The work of a Kansas State University professor is challenging the assumption that genetically engineered plants are the great scientific and technological revolution in agriculture and the only efficient and cheap way to feed a growing population.
Jianming Yu, an assistant professor of agronomy, is teaming with Rex Bernardo, a professor of agronomy and plant genetics at the University of Minnesota, on research with marker-assisted selection. This agricultural technology offers a sophisticated method to greatly accelerate classical breeding through genetic analysis and selection of existing natural diversity in various crops without having to resort to alien species. Currently, marker-assisted selection has been a routine in many private seed companies with large-scale fingerprinting, global germplasm assessment and comprehensive bioinformatics support.
Yu's and Bernardo's research is focused on breeding methodology, finding more efficient ways to breed better varieties of corn, sorghum, wheat or barley that yield higher, require less irrigation and are resistant to diseases in farmers' fields. The pair's work was recently published in an edition of the scientific journal Crop Science .
"With abundant molecular markers that can be routinely processed with modern genomic technology, we found it is more efficient to focus on selection based information all across the genome rather than the traditional way of genomic regions containing signals that pass a threshold," Yu said.

[Stored entries]
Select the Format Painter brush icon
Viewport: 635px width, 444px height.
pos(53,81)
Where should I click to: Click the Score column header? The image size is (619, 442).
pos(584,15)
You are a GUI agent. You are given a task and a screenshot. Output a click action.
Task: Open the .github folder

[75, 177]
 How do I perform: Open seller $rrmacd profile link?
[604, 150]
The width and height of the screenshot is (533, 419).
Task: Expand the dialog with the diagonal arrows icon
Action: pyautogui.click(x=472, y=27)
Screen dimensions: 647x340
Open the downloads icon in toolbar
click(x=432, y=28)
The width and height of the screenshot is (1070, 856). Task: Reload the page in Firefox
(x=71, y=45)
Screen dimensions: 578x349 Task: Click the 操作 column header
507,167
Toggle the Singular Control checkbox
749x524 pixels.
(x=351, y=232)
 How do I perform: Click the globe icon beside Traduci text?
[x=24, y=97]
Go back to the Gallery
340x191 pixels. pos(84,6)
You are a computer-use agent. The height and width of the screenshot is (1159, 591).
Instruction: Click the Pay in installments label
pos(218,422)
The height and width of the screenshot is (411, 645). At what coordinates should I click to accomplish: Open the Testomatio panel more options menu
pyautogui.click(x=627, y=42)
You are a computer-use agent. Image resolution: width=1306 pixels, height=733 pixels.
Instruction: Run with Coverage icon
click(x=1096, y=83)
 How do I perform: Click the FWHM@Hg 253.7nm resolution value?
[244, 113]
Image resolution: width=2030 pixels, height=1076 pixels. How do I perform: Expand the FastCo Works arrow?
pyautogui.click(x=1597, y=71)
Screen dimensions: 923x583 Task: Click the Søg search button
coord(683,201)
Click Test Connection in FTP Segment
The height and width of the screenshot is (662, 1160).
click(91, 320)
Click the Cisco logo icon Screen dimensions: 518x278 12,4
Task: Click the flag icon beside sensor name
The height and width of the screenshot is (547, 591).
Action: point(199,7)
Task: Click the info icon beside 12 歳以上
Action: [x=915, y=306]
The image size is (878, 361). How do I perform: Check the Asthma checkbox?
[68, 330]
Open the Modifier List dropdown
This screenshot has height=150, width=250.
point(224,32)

Problem set
a) Decide whether each statement below agrees with the passage on marker-assisted selection research, answering yes or no and quoting the words of the passage that decide it: (i) Jianming Yu is an assistant professor of agronomy; (ii) Rex Bernardo is a professor at Kansas State University; (iii) the research appeared in the journal Nature.
b) Update the part of the passage on marker-assisted selection research that opens with the words "Yu's and Bernardo's" and closes with "Crop Science .", giving it again with "corn" replaced by "rice".
c) Translate this sentence from the passage on marker-assisted selection research into Spanish: "The pair's work was recently published in an edition of the scientific journal Crop Science."

Expected results
a)
(i) Yes: "Jianming Yu, an assistant professor of agronomy"
(ii) No: "a professor of agronomy and plant genetics at the University of Minnesota"
(iii) No: "published in an edition of the scientific journal Crop Science"

b)
Yu's and Bernardo's research is focused on breeding methodology, finding more efficient ways to breed better varieties of rice, sorghum, wheat or barley that yield higher, require less irrigation and are resistant to diseases in farmers' fields. The pair's work was recently published in an edition of the scientific journal Crop Science .

c) El trabajo de ambos se publicó recientemente en una edición de la revista científica Crop Science.